I am wondering if you have ever experienced the same strange phenomenon I have. You walk to the refrigerator, open the door, and stare endless into the selection of food items. Your mind and time seem to come to a complete stop. Food items you know that are in there because you put them in there are the object of your undivided attention. Nothing really is being processed through your conscious you just freeze looking confused. Sometimes this occurs when I am famished. Hungry, I need to eat, I want to eat, but I can’t seem to make up my mind. Other times this occurs when I’m not hungry, I just felt this strange urge to the refrigerator and hope a desire hits me. Again out of habit, I find myself with the door open, the light and cold air blowing in my face, looking like a zombie staring at food products. When I seem to be locked in time, someone will ask the question to bring me back to reality, “What are you looking for?”

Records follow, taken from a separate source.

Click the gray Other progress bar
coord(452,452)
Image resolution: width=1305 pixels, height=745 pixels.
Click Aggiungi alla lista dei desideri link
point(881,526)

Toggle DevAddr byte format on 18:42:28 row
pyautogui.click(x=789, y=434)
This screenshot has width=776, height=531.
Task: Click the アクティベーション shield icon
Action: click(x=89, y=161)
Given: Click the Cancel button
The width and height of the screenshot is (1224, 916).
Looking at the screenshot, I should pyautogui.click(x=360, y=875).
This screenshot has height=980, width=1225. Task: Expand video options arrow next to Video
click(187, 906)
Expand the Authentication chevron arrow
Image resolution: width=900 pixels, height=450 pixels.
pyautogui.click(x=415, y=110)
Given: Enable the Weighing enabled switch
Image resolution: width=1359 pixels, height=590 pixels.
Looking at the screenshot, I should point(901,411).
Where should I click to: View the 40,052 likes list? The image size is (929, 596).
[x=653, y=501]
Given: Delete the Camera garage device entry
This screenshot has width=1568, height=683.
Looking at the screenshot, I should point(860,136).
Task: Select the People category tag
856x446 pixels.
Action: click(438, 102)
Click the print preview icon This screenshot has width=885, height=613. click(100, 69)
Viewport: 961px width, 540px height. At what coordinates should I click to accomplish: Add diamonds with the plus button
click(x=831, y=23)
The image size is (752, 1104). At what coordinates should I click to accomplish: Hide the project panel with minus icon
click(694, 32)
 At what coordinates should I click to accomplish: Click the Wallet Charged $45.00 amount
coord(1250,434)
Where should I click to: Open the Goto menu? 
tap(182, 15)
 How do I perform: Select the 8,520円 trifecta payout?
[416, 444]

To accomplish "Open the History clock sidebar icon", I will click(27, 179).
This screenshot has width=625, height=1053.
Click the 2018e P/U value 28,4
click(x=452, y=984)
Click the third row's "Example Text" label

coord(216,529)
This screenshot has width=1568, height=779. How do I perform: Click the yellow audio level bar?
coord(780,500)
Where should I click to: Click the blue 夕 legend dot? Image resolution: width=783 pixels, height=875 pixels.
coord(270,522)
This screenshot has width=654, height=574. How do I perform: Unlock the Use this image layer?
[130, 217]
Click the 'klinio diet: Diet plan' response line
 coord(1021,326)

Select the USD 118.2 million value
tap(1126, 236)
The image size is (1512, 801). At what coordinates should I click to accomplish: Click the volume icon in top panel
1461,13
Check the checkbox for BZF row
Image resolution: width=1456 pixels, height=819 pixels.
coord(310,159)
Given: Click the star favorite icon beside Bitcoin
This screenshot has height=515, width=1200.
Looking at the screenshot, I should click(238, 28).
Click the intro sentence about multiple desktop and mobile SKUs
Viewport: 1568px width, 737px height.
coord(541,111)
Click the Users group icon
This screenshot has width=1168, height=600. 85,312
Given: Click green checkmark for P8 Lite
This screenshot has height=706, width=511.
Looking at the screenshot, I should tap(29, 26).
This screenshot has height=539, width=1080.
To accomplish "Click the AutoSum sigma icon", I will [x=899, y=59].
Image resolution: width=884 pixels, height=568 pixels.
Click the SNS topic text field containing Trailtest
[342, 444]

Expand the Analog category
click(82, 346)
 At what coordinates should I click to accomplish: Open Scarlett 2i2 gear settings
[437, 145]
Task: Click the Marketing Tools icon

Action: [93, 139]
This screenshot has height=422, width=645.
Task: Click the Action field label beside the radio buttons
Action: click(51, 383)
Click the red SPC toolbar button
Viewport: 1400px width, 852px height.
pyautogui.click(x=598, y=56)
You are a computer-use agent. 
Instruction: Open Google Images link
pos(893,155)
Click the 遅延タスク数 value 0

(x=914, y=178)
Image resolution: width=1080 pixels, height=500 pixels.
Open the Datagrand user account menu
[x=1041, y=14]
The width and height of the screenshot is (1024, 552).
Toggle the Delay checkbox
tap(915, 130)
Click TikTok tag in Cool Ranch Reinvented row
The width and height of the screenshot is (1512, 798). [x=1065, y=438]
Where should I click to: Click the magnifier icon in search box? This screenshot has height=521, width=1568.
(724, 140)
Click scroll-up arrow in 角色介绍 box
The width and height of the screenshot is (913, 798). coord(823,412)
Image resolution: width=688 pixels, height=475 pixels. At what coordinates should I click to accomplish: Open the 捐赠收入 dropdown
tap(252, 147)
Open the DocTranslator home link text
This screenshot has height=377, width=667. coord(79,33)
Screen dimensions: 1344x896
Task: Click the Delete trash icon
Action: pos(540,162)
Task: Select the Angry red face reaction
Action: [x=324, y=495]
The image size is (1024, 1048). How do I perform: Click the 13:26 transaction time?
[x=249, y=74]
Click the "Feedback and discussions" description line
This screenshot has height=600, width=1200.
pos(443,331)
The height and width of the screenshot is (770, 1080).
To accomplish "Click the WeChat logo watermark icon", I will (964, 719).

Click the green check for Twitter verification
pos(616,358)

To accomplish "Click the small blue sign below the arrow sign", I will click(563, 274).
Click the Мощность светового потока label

When we open up the door of our lives, of our relationships, of our spiritual connectedness do we ask ourselves, “What are we looking for?” or do we wait for others to ask us, "what are we looking for?"
"What are you looking for?" Jesus asks the two disciples in the first chapter of the gospel of John. Now, "What are you looking for?" is a fairly strange question when you think about it. The logical question would be, "What do you want?" Maybe this isn't a story about what people want. The word for staying and for remaining in Greek is the same word-meno-and it's used in this story five times in very quick succession. Twice John says the Spirit came to Jesus and remained. The two disciples asked, "Where are you staying?" They go and see "where he was staying and they stayed with him that day."
Remain. Remain. Stay. Stay. Stay.
Could this story be telling us something the disciples don't know yet themselves? What people are looking for is not information, answers to questions such as "Who is Jesus?" or "Is this the one?" Or "Am I right about this church business?" Not even the answer to the question of why stories of meeting this man have captured the human heart for generations.
What we are all looking for without even knowing it is a place to stay, a place to remain always. Jesus is that place, a person who is himself a home, a place to belong, and a whole way of life. Jesus knows that what the disciples really want is a place to belong. Whatever he sees on the faces of these two men panting in front of him after running down the street, whatever he sees, what he says to them is just right and wonderfully inviting: "Come and see." They do go with him. They end up staying, and his story becomes their way of life. Maybe to find what we are looking for we need to some movement. We need movement in our attitudes, our prejudices, and our preconceived attitudes about people or outcomes. We might need to get our heads out of the refrigerator, close the door, and witness what God is doing around us. When we witness God’s activity, the moment we share what God has done in our lives with others, we become part of God’s story. Being part of Christ’s story may just be what we are looking for, and what satisfies our hunger.
See ya in church but until then take care of yourself and one another.